Johnny Winter's first manager Steve Paul, and current manager Paul Nelson shared their memories and insights for this biography, as did Val Minett who worked closely with the late Teddy Slatus, and Muddy Waters's manager Scott Cameron.
Steve Paul was Johnny's first professional manager and the man who negotiated the history-making deal with Columbia Records. I met Steve backstage at B.B. Kings in NYC after one of Johnny's shows. Paul Nelson, Johnny's current manager, hooked us up by having us seated at the same table. Steve is the charismatic visionary who owned the Scene, the hip New York club in the late 60s where rock stars hung out, jammed, and made musical history. He orchestrated Johnny's appearance at the Fillmore East with Mike Bloomfield and Al Kooper, Johnny's jams with Jimi Hendrix, gigs at the Royal Albert Hall and every major festival – including Woodstock – across the country. Steve created a promotional engine that kept Johnny on the covers and pages of major music publications and generated slots on several high profle TV shows.
Although Steve hadn't given an interview in 30 years, he liked me, Johnny, and the project. After several phone conversations and meetings, he agreed to an email interview, where he shared his thoughts and memories of his 15 years as Johnny's manager. Ever the visionary, Steve's latest project is Downtown TV, an online entertainment network.
Val Minett worked for Slatus Management from 1998 to 2002, when Teddy Slatus, Johnny’s manager from 1984 to 2005, was sinking rapidly into the throes of alcoholism. It was a four year business relationship she described as “a weird time that felt like 20 years.” Originally hired as Johnny’s webmaster, she also produced the compilation DVD Pieces and Bits. As Slatus became too inebriated to function, she began arranging tours, setting up interviews, and going to gigs.

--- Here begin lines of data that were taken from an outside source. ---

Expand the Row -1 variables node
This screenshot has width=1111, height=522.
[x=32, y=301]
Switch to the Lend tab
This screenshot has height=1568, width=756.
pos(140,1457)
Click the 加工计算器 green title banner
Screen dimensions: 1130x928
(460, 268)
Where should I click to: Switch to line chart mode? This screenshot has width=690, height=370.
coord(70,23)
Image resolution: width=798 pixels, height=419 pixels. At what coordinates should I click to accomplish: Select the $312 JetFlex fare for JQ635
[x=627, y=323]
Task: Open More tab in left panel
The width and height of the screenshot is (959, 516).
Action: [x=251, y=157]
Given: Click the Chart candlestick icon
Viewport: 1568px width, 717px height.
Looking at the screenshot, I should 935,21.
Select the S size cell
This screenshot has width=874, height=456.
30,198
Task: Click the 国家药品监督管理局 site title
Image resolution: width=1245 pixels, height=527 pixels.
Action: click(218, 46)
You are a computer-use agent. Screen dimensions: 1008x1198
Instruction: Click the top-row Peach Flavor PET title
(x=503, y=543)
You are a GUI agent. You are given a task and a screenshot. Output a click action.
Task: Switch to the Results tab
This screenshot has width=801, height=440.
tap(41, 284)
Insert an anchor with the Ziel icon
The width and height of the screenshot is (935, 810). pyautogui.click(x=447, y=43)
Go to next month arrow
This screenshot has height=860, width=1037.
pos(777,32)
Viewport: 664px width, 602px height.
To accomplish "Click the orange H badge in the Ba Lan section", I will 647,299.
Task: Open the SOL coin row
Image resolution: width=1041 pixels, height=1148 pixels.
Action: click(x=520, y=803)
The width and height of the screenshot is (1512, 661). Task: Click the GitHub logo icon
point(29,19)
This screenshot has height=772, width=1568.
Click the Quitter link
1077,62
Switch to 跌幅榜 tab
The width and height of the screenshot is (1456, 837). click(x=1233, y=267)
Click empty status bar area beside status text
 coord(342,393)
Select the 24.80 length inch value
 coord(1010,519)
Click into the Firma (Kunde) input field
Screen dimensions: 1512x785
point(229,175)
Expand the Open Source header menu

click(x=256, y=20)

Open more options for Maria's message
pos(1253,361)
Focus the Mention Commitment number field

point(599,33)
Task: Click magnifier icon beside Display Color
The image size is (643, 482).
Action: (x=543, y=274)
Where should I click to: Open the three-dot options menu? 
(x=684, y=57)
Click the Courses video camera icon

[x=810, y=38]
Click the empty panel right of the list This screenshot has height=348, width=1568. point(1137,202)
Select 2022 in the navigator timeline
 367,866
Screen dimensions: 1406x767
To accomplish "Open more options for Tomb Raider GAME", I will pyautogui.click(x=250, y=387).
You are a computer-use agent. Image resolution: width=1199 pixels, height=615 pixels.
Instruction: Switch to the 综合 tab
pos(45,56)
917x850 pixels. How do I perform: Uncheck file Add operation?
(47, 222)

Yet another victim of Slatus’s disreputable financial practices, Val shared her dealings with Slatus and his partner Betty Ann Johnston after she moved to Connecticut for a job and a paycheck that never materialized. She offered insight into Slatus, who she called “a tortured soul," and his bizarre experience with a bottle of scotch and a prostitute that forced her to represent Johnny’s interests -- alone – at a meeting with Sony executives. Val described the hateful and co-dependent relationship between Slatus and Johnston, the appalling scenarios she often encountered when she needed Slatus’s signature on checks, and the lawsuit she filed to get compensated for her work on the Pieces and Bits DVD.
I met guitarist Paul Nelson at Carriage House Studio during the recording of "Im A Bluesman." Our first interview took place in my home where we shared a pizza and a lot of laughs watching Johnny Winter videos that Susan Winter had so generously loaned me from her personal collection. I did a second interview with Paul after he became Johnny's manager in 2005. He explained how Teddy Slatus had overmedicated and financially exploited Johnny, and his own ensuing determination to get Johnny off of the medication and free from Slatus’s stranglehold. Paul shared his strategy that has revived Johnny’s health and career and generated high profile gigs, including Johnny's appearances with the Allman Brothers at the Beacon Theater and at Eric Clapton's 2007 Crossroads concert.
I interviewed Scott Cameron, Muddy Waters's manager, who is now executor of Muddy's estate, from his business offices in Chicago. Scott shared his memories of the Blue Sky recording sessions for Hard Again, I'm Ready, and King Bee, the three Grammy Award winning albums that Johnny produced and played on with his hero. Scott shared his thoughts about Johnny's role as producer, the impact he had on Muddy's career, and the warm friendship and mutual respect between the musicians.